• _WORK TASK_:
Starting with the first line and ending with the line that holds "Click the green 总数 legend entry", repeat the material exactly.

-.-.-

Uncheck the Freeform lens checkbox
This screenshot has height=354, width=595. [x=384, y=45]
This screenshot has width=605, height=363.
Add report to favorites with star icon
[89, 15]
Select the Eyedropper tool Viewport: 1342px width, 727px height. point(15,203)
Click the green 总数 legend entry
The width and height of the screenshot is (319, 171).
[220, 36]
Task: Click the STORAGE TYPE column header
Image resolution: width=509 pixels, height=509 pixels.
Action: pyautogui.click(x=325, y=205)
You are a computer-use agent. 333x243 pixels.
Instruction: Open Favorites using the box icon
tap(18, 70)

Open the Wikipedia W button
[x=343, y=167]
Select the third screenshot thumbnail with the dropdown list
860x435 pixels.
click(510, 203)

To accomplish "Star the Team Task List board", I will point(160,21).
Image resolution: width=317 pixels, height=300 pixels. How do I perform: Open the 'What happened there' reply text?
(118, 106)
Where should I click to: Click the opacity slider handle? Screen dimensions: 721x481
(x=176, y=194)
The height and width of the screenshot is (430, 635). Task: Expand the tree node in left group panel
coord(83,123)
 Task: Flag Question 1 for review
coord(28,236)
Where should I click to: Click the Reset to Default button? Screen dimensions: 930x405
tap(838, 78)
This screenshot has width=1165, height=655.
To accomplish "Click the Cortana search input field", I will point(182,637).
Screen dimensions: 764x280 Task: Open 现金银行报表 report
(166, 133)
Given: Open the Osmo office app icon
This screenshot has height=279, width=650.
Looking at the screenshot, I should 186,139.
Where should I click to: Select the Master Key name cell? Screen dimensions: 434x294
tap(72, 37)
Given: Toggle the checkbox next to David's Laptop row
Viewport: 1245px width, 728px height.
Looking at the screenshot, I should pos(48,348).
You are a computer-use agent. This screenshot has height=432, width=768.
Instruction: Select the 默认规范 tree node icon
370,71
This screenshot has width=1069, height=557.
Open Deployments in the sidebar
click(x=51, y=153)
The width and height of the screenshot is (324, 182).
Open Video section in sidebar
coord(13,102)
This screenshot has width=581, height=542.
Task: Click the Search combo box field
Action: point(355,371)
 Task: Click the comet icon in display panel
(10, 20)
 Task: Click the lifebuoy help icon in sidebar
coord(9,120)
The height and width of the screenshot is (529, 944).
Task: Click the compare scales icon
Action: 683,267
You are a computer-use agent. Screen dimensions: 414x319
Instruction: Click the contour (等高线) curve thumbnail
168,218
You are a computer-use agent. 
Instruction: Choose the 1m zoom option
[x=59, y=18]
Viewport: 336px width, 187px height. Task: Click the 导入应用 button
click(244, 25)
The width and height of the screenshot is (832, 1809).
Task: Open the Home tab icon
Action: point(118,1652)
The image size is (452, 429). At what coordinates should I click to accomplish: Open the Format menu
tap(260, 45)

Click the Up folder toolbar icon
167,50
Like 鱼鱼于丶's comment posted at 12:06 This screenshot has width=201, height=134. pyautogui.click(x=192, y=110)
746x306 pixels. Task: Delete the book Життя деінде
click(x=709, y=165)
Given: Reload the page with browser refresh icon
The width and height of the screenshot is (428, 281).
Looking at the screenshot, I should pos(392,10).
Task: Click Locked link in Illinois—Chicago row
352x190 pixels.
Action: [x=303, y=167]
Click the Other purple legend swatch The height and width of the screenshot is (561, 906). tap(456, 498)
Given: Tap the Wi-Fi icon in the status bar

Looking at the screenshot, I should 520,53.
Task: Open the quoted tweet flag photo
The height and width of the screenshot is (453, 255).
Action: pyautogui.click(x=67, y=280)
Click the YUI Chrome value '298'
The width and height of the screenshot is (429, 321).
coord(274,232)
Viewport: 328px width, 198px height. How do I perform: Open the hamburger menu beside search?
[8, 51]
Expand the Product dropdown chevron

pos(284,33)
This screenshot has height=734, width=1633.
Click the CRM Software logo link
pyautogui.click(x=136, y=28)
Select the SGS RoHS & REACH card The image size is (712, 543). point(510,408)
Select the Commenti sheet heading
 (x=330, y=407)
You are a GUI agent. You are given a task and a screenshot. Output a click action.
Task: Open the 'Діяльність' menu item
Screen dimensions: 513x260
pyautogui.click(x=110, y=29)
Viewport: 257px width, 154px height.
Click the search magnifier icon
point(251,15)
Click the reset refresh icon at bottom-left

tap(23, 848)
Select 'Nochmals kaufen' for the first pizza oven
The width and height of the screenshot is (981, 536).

-.-.-

• _SOLVED PROBLEM_:
Uncheck the Freeform lens checkbox
This screenshot has height=354, width=595. [x=384, y=45]
This screenshot has width=605, height=363.
Add report to favorites with star icon
[89, 15]
Select the Eyedropper tool Viewport: 1342px width, 727px height. point(15,203)
Click the green 总数 legend entry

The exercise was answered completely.